Пираты хищно заржали. Вожак выпятил челюсть:
— Канат, люди, можно парочку раз потянуть назад, чтобы как следует продрать его спину о ракушки на днище. И, надо сказать, раны от них будут ужасны!
Раздались одобрительные возгласы:
— Сделай это, Челюсть! Поглядим, голубая ли у него кровь!
— Хо-хо-хо! Уж мы постараемся! Торопиться не будем!
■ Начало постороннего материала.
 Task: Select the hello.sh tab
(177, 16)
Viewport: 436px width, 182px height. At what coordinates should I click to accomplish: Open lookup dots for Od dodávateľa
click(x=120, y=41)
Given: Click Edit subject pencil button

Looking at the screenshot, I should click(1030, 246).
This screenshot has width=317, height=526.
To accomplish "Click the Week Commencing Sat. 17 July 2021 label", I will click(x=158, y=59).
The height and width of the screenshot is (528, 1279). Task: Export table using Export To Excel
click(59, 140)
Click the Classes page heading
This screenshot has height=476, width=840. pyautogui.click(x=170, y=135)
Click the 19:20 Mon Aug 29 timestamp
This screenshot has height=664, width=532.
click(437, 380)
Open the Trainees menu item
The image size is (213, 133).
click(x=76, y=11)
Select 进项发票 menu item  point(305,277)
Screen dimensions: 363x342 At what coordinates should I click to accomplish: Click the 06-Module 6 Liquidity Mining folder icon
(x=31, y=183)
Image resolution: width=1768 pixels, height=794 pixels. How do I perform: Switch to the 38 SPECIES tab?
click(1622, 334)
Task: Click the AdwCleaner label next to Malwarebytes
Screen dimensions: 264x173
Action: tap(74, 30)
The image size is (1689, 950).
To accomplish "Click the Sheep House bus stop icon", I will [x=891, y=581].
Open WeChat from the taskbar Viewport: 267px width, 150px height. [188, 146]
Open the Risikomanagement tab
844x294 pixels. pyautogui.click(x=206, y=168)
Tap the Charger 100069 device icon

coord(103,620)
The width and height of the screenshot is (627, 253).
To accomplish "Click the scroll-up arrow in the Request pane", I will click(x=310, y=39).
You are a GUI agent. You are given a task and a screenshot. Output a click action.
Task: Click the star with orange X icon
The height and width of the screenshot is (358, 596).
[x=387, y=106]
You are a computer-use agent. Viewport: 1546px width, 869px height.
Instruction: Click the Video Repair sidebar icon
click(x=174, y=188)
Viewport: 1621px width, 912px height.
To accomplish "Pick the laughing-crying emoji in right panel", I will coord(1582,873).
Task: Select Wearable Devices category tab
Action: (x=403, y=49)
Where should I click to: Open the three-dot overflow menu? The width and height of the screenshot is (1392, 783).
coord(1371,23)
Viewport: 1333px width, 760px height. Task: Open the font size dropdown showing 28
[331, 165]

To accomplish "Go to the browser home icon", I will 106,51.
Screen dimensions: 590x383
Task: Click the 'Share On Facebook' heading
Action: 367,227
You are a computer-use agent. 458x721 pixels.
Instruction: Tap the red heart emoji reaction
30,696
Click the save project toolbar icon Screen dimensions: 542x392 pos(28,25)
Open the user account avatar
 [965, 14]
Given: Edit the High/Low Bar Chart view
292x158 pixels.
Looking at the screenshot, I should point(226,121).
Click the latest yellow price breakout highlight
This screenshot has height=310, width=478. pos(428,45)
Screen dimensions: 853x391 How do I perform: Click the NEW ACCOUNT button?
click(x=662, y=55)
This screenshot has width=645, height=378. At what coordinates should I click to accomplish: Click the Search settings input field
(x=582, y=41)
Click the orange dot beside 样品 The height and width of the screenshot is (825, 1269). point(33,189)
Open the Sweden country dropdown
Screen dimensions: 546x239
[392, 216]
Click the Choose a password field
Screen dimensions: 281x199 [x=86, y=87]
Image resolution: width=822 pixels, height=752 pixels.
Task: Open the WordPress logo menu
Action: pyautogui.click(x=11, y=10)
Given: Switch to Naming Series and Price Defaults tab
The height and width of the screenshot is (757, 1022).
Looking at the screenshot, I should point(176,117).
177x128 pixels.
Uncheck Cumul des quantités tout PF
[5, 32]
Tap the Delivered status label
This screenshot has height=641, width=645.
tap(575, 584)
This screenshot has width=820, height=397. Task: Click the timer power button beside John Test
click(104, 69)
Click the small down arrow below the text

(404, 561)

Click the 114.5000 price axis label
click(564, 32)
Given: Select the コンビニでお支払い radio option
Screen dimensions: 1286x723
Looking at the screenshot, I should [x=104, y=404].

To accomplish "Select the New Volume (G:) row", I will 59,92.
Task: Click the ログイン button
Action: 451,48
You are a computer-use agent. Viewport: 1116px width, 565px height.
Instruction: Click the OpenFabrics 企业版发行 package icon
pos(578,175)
— С чувством сделаем, с толком!
— Точно, парни, чтобы получил как надо!
Челюсть вдохновенно продолжил свою речь:
— И в это время, люди, ему будет все больше не хватать воздуха. Глаза вылезут из орбит, легкие того гляди разорвутся… — Он подал знак Типперу, который еще с тремя помощниками готовил канат. — Эй, Типпер, можете начинать! Вяжите умника к канату, да так, чтобы его спиной к кораблю спустить за борт!
— Ясное дело, Челюсть!
Типпер знал, что ему делать. Втайне от всех он получил распоряжение долго, да не слишком держать заложника под килем. И не из человеколюбия, нет, конечно! Просто этот парень должен еще принести им кучу денег, а это получится только в том случае, если он из экзекуции выйдет живым.
Челюсть в последний раз смерил жертву пытливым взглядом, но белобрысый по-прежнему держался так, словно все это его не касалось, даже когда Типпер со своими помощниками со знанием дела обвязали его торс канатом и закинули на фальшборт. Челюсть подавил накатывающую ярость. Белобрысый давно должен бы вопить благим матом, а он так и не пошевелился. Ну ничего, посмотрим, как он будет орать, когда его поднимут с другого борта «Тормент»! Посмотрим, будет ли он тогда задирать нос, заносчивая рожа!.. «А может, он просто молится? — пришло в голову Челюсти. — Думает, что пришел его последний час?» Эта мысль пирату понравилась.
— Отправляйся в ад, умник! — крикнул он и взмахнул рукой.
Витус и вправду молился. Перспектива быть утопленным, как котенок в мешке, была настолько чудовищна, вселяла такой ужас, что он закрыл глаза и мыслями обратился к Творцу. Он почти не почувствовал, как грубые лапищи спихнули его за борт. Ярда два он летел в пустоту. Потом его дернул назад канат, который натянули Типпер с помощниками. Он открыл глаза и смотрел на все приближающуюся морскую гладь. Вперед ногами, дюйм за дюймом, они спускали его в воду, выбирая трос с противоположного борта. Его тело терлось о грубый обшивной пояс судна, медленно, мучительно. Вот она, первая боль! О Боже! Отец Небесный, на что способны дети Твои!